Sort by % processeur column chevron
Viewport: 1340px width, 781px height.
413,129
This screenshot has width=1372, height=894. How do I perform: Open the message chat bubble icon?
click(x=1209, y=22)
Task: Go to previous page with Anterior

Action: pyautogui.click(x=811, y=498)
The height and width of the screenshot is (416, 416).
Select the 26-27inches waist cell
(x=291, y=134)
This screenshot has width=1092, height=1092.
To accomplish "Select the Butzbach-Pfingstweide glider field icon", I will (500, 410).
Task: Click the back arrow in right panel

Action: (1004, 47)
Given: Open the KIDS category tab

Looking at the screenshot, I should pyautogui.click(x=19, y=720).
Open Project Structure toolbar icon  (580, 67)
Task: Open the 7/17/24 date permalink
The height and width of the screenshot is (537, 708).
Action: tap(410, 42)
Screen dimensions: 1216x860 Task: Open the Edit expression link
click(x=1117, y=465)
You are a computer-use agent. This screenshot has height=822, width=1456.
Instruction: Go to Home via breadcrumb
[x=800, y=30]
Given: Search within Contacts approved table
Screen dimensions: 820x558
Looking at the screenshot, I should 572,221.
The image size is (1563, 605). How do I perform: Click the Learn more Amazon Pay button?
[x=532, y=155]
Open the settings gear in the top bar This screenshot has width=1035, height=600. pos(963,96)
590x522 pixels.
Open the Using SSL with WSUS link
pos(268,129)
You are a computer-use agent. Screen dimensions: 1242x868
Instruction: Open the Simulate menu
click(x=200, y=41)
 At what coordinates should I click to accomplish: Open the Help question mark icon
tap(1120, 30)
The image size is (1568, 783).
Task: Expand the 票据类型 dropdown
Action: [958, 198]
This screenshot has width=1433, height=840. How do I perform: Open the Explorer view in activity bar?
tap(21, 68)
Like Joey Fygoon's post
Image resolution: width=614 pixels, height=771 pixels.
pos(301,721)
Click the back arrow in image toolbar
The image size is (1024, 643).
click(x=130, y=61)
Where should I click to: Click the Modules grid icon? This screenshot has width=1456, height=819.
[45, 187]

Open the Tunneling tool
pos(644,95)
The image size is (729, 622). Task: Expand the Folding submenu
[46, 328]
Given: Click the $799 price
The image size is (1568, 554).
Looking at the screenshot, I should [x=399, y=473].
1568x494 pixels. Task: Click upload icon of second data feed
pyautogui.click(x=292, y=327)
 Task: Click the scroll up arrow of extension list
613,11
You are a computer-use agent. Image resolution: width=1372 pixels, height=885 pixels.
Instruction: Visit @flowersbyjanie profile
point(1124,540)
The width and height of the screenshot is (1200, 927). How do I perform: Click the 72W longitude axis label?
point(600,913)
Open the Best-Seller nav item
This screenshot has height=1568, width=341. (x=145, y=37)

================================

Your task:
Write out exactly the lines from the one containing "Open the Using SSL with WSUS link" through the end of the data, both included. Add nothing else.

Solution for this task:
Open the Using SSL with WSUS link
pos(268,129)
You are a computer-use agent. Screen dimensions: 1242x868
Instruction: Open the Simulate menu
click(x=200, y=41)
 At what coordinates should I click to accomplish: Open the Help question mark icon
tap(1120, 30)
The image size is (1568, 783).
Task: Expand the 票据类型 dropdown
Action: [958, 198]
This screenshot has width=1433, height=840. How do I perform: Open the Explorer view in activity bar?
tap(21, 68)
Like Joey Fygoon's post
Image resolution: width=614 pixels, height=771 pixels.
pos(301,721)
Click the back arrow in image toolbar
The image size is (1024, 643).
click(x=130, y=61)
Where should I click to: Click the Modules grid icon? This screenshot has width=1456, height=819.
[45, 187]

Open the Tunneling tool
pos(644,95)
The image size is (729, 622). Task: Expand the Folding submenu
[46, 328]
Given: Click the $799 price
The image size is (1568, 554).
Looking at the screenshot, I should [x=399, y=473].
1568x494 pixels. Task: Click upload icon of second data feed
pyautogui.click(x=292, y=327)
 Task: Click the scroll up arrow of extension list
613,11
You are a computer-use agent. Image resolution: width=1372 pixels, height=885 pixels.
Instruction: Visit @flowersbyjanie profile
point(1124,540)
The width and height of the screenshot is (1200, 927). How do I perform: Click the 72W longitude axis label?
point(600,913)
Open the Best-Seller nav item
This screenshot has height=1568, width=341. (x=145, y=37)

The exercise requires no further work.